On Tuesday, the City Council will debate a motion from the city staff on a recommended set of regulations on specific zoning districts and parcels where collectives may be located and how they may operate.

A key issue for discussion will be regulating where the marijuana plants sold in the city can be cultivated.

Right now, much of the marijuana sold in San Jose is grown outside the city and no one is sure whether or not the growers are illegal drug cartels or gangs farming on public or private land, McGurk said.

The collectives want to grow their crops outside because it is less expensive, McGurk said

But the city staff has recommended, in order to better regulate cultivation, that the businesses grow the product indoors only, either onsite or from one off-site location within the city.

The recommended law would also exclude marijuana collectives from being within 1,000 feet of public and private schools, child daycare centers, churches with daycare centers, community and recreations centers, parks, libraries and other collectives.

The businesses would have to be at least 150 feet away from residences.

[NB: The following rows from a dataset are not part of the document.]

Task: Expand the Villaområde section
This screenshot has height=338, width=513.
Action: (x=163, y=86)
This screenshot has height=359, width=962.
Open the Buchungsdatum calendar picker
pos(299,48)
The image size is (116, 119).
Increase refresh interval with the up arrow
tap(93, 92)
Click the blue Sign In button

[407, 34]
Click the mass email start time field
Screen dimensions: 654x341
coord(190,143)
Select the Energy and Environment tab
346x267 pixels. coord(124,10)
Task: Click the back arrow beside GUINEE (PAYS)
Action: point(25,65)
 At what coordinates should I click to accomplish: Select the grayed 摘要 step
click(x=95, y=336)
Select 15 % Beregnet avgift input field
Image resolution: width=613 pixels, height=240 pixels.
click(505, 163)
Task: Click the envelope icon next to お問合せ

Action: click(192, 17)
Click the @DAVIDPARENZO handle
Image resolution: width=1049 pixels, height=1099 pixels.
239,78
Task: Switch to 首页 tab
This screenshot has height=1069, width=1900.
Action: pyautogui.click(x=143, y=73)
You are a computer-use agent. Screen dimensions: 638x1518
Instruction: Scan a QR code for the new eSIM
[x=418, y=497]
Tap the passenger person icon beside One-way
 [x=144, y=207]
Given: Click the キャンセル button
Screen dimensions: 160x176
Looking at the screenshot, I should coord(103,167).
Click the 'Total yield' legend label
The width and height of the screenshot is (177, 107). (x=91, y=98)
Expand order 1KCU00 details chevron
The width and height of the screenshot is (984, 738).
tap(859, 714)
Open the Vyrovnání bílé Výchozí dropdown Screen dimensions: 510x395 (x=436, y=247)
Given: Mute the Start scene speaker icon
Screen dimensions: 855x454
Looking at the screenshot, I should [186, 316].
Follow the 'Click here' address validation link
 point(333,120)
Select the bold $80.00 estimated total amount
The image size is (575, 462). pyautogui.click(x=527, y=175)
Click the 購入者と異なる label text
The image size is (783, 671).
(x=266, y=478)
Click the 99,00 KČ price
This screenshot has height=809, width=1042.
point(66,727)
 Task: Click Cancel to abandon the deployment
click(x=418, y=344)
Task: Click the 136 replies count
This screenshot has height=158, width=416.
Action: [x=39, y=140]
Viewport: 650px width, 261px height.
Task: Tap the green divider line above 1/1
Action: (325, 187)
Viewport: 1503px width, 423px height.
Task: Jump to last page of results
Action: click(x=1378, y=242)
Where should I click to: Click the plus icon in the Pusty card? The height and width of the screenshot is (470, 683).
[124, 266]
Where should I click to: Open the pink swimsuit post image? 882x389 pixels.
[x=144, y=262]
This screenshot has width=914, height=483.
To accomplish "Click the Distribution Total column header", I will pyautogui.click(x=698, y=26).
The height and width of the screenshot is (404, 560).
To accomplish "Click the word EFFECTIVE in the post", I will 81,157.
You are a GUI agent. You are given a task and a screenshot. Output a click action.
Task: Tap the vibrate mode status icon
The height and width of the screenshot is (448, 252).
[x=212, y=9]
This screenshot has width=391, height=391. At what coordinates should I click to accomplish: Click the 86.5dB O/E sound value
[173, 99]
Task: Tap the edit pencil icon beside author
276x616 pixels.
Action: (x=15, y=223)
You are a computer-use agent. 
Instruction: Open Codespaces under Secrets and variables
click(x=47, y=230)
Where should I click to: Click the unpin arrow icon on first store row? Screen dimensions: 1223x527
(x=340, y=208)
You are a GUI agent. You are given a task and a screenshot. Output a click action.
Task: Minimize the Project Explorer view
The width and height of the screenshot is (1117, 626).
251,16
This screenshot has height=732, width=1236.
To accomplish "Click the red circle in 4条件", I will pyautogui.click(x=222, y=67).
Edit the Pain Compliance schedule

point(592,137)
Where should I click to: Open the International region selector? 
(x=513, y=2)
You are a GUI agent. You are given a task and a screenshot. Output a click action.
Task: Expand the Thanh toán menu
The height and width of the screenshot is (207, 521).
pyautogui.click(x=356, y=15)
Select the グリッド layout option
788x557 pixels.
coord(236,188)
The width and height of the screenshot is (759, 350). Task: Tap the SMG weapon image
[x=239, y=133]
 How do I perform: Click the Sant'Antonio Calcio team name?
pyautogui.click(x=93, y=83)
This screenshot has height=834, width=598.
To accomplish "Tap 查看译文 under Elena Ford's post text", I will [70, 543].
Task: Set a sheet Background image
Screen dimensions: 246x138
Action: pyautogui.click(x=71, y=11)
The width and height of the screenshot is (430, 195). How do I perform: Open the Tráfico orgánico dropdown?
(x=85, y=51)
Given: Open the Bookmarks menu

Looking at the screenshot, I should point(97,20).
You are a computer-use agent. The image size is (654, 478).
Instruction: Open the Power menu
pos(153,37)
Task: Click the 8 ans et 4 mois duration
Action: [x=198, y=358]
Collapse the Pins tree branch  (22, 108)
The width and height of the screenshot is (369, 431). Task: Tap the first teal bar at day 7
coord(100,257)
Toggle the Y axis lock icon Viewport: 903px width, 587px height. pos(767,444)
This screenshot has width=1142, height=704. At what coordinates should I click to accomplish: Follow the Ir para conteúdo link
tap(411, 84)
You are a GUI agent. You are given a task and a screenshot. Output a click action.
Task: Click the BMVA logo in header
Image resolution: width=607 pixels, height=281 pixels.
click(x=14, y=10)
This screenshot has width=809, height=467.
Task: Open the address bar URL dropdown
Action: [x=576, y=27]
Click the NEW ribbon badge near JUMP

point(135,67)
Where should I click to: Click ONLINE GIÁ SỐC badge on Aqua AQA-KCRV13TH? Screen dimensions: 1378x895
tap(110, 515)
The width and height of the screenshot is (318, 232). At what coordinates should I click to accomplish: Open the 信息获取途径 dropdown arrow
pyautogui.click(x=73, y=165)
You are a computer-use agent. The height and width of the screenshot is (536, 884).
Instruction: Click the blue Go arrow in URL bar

A proposal advocated by some City Council members would limit marijuana shops and grow houses to a total of 196 parcels of land in the city within Combined Industrial, Light Industrial, Commercial General and Downtown Primary Commercial zoning districts.

Reed, Vice Mayor Madison Nguyen and Councilmen Sam Liccardo and Pierluigi Oliverio would allow collectives in Industrial Park and Heavy Industrial districts with specific exceptions for three major employment centers in San Jose.

The Reed group would not permit them in the city's premier employment areas, covered by North San Jose Area Development Policy, the International Business Park and Edenvale Area Development Policy, which have technology, manufacturing and assembly businesses.

In a memo to the City Council on May 9, Reed and his cohorts warned that San Jose could be at risk of losing its ability to attract and hold onto high-tech employers and employees if marijuana establishments were allowed to move into the city's top industrial parks.

Reed would also like patients with legitimate medical problems to obtain a state identification card from the Santa Clara County Public Health Department to purchase the drug, but that aspect would have to be discussed by the City Council, McGurk said.

Currently, many of the illegal collectives in San Jose simply issue their own membership cards "like Costco," McGurk said.

Even though medicinal marijuana is permitted for patients under state law, there are no state regulations guaranteeing that the marijuana products they are buying were grown safely or what chemicals were used on them, McGurk said.

"It's really not functioning as medical marijuana," McGurk said.